◆ INFORMATION GIVEN
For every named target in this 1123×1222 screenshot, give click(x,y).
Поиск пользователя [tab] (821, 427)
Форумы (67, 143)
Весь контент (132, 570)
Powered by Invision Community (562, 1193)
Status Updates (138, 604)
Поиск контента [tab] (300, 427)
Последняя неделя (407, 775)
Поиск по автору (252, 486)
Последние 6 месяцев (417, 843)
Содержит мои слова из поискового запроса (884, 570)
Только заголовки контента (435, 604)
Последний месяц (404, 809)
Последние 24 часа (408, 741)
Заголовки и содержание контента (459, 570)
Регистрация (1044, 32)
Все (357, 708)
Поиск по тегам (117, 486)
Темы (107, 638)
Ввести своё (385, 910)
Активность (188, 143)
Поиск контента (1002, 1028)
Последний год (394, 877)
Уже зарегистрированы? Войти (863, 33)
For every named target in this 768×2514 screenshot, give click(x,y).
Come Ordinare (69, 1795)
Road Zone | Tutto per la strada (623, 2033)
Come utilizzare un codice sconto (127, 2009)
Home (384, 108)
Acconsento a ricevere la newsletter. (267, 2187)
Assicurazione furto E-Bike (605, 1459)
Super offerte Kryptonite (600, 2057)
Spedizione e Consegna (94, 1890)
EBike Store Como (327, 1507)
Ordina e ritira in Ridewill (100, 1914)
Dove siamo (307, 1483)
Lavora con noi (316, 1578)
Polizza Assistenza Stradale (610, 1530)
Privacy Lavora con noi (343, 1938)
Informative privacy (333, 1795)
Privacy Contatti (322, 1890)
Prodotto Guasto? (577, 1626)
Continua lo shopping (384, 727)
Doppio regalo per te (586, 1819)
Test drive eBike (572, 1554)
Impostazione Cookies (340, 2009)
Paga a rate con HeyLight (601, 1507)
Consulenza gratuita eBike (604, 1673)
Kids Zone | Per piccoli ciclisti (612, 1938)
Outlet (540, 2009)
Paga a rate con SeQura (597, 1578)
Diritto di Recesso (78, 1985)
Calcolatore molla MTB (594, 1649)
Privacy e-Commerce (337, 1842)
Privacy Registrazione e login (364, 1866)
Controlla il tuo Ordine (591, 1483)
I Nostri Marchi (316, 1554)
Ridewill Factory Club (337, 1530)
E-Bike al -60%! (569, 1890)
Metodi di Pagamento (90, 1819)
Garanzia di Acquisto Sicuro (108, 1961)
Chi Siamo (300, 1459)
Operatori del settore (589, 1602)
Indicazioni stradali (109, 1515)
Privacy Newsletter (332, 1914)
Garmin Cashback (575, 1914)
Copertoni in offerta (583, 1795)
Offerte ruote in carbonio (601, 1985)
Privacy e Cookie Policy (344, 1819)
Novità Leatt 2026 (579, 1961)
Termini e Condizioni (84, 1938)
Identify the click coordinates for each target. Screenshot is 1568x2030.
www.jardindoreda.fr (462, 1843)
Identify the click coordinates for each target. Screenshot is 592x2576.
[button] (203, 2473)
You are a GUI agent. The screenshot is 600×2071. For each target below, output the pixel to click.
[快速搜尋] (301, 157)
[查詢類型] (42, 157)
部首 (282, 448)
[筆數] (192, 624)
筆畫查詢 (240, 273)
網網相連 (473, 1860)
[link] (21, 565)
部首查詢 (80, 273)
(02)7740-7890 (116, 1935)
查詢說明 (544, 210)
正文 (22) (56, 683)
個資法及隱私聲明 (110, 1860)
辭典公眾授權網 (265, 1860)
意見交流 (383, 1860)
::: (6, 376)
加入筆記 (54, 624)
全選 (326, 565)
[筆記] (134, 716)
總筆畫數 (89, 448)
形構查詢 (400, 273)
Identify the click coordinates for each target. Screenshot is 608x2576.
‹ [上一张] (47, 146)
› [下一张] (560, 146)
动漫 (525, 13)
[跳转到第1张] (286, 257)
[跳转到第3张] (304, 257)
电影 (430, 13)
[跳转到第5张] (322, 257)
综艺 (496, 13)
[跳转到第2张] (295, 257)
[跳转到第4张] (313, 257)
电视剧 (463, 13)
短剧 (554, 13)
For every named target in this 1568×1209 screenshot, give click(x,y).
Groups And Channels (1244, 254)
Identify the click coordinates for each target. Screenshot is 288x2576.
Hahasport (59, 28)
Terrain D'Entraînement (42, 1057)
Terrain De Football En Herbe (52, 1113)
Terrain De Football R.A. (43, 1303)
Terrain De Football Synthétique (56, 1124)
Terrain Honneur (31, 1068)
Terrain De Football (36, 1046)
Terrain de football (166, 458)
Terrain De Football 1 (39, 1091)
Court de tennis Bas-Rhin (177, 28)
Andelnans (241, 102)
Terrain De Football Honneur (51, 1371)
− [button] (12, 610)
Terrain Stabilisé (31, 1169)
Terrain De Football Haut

◆ SET PROBLEM
Rewrite the entries from the line with "Spedizione e Consegna (94, 1890)" up to and including the line with "Controlla il tuo Ordine (591, 1483)", replacing "Paga a rate" with "Acquista a rate" and leaving everything else unchanged.

◆ ANSWER BELOW
Spedizione e Consegna (94, 1890)
EBike Store Como (327, 1507)
Ordina e ritira in Ridewill (100, 1914)
Dove siamo (307, 1483)
Lavora con noi (316, 1578)
Polizza Assistenza Stradale (610, 1530)
Privacy Lavora con noi (343, 1938)
Informative privacy (333, 1795)
Privacy Contatti (322, 1890)
Prodotto Guasto? (577, 1626)
Continua lo shopping (384, 727)
Doppio regalo per te (586, 1819)
Test drive eBike (572, 1554)
Impostazione Cookies (340, 2009)
Acquista a rate con HeyLight (601, 1507)
Consulenza gratuita eBike (604, 1673)
Kids Zone | Per piccoli ciclisti (612, 1938)
Outlet (540, 2009)
Acquista a rate con SeQura (597, 1578)
Diritto di Recesso (78, 1985)
Calcolatore molla MTB (594, 1649)
Privacy e-Commerce (337, 1842)
Privacy Registrazione e login (364, 1866)
Controlla il tuo Ordine (591, 1483)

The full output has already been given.